When we say "Q is necessary for P," it means that if P happens, then Q absolutely has to happen too. Think of it like this: "Oxygen is necessary for fire." If you see fire, you *know* there must be oxygen. So, "If there's fire, then there's oxygen."
So, "Q is necessary for P" translates to "If P, then Q."

**Part (a): Write $$\mathcal{A}$$ as an implication.**
Since $$\mathcal{A}$$ is "Q is necessary for P," this means "If P, then Q."
So, $$\mathcal{A}$$ as an implication is: "If $$n$$ is prime, then $$2^n-1$$ is prime."

**Part (b): Write $$\mathcal{A}$$ in the form "p is sufficient for q."**
The idea of "A is necessary for B" is closely related to "B is sufficient for A."
If "Q is necessary for P" (meaning P $$\implies$$ Q), then "P is sufficient for Q."
So, in our case, "n is prime" (which is P) is sufficient for "$$2^n-1$$ is prime" (which is Q).

**Part (c): Write the converse of $$\mathcal{A}$$ as an implication.**
If a statement is "If P, then Q," its converse is "If Q, then P." It's like flipping the "if" part and the "then" part.
Since $$\mathcal{A}$$ is "If $$n$$ is prime, then $$2^n-1$$ is prime," its converse is:
"If $$2^n-1$$ is prime, then $$n$$ is prime."
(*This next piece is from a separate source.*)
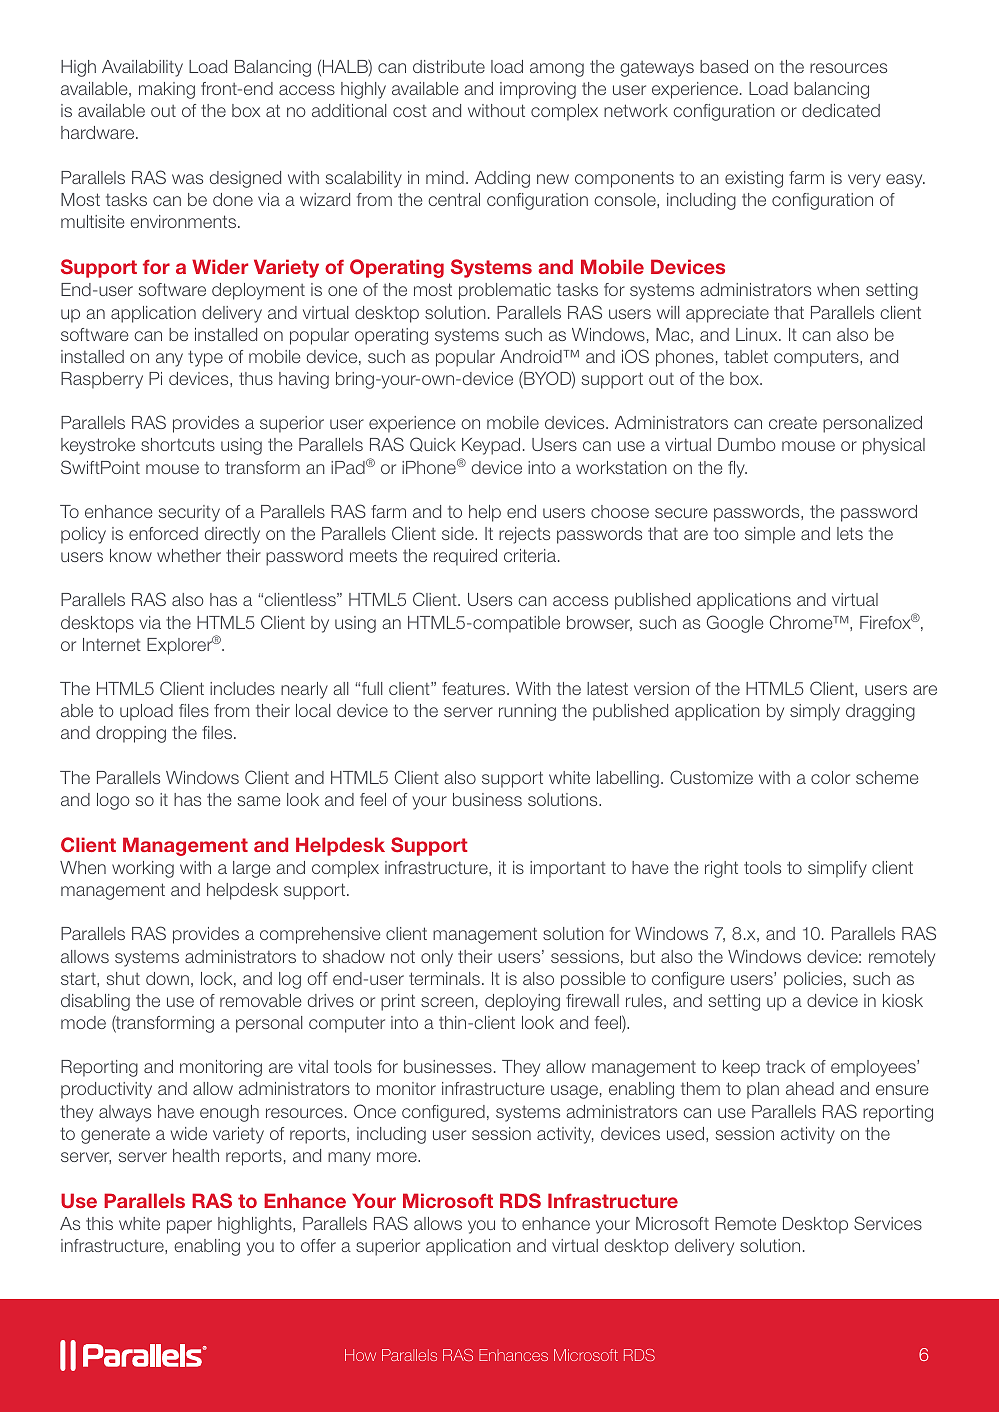 The width and height of the screenshot is (999, 1412). Describe the element at coordinates (167, 90) in the screenshot. I see `making` at that location.
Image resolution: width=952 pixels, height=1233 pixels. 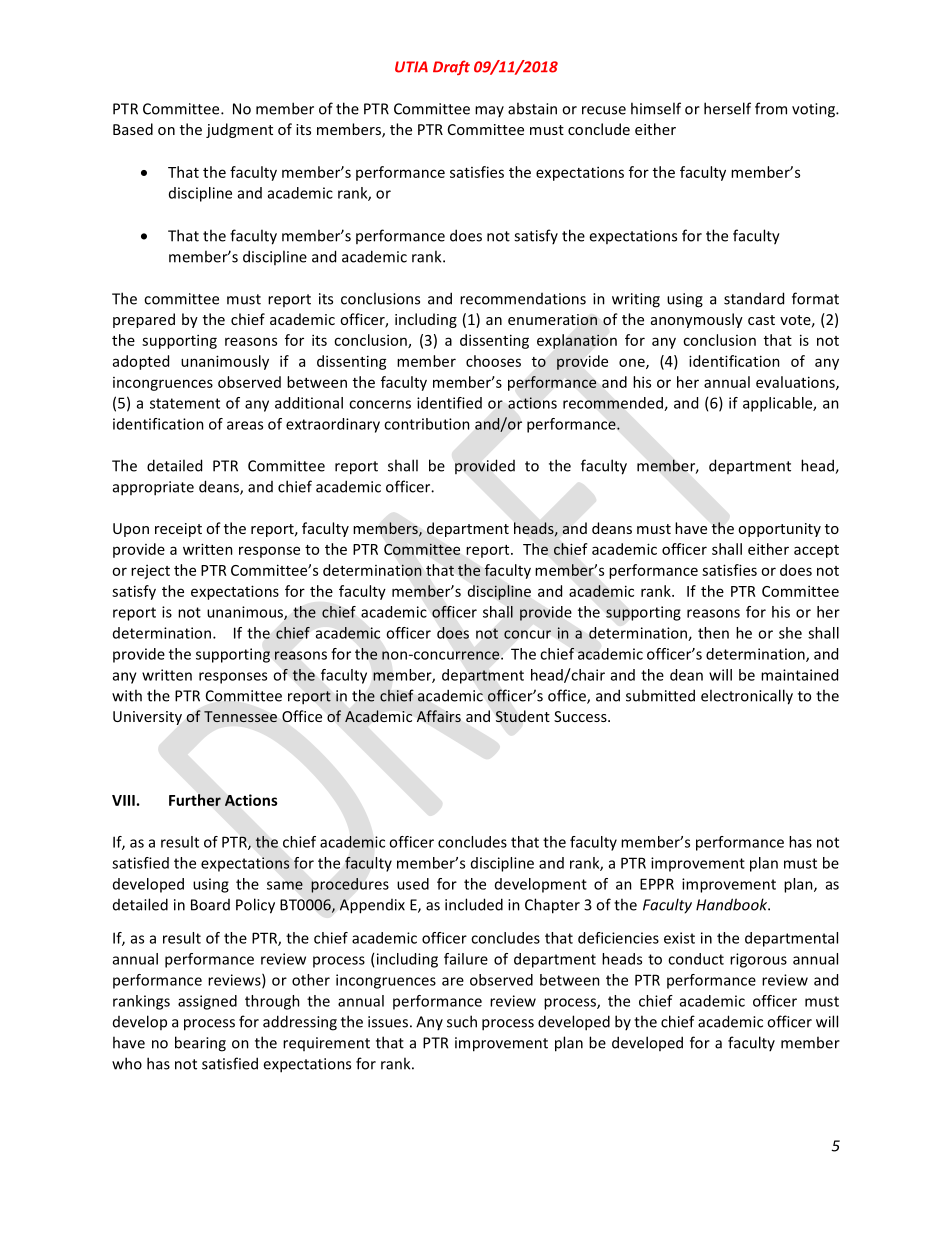 What do you see at coordinates (489, 111) in the image?
I see `may` at bounding box center [489, 111].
**Part (d): Determine whether the converse of $$\mathcal{A}$$ is true or false.**
The converse is: "If $$2^n-1$$ is prime, then $$n$$ is prime."
Let's think about this. What if $$n$$ is *not* prime? Let's say $$n$$ is a composite number, like $$n=4$$.
If $$n=4$$, then $$2^n-1 = 2^4-1 = 16-1 = 15$$.
Is 15 prime? No, because $$15 = 3 \times 5$$.
So, if $$n$$ is composite (not prime), then $$2^n-1$$ also seems to be composite (not prime).
In fact, if $$n$$ is a composite number, we can write $$n = a \times b$$, where 'a' and 'b' are smaller whole numbers greater than 1.
Then $$2^n - 1 = 2^{a \times b} - 1$$.
We can think of this as $$(2^a)^b - 1$$.
This always has a factor of $$(2^a - 1)$$. Since 'a' is greater than 1, $$2^a - 1$$ is greater than 1.
For example, if $$n=6$$, then $$n=2 \times 3$$.
$$2^6 - 1 = (2^2)^3 - 1 = (4)^3 - 1 = 64 - 1 = 63$$.
And $$2^2 - 1 = 3$$. Sure enough, $$63 = 3 \times 21$$.
So, if $$n$$ is a composite number, then $$2^n-1$$ will *always* be a composite number too (which means it's not prime).
This means if $$2^n-1$$ *is* prime, then $$n$$ *must* have been prime in the first place.
So, the converse statement ("If $$2^n-1$$ is prime, then $$n$$ is prime") is **True**.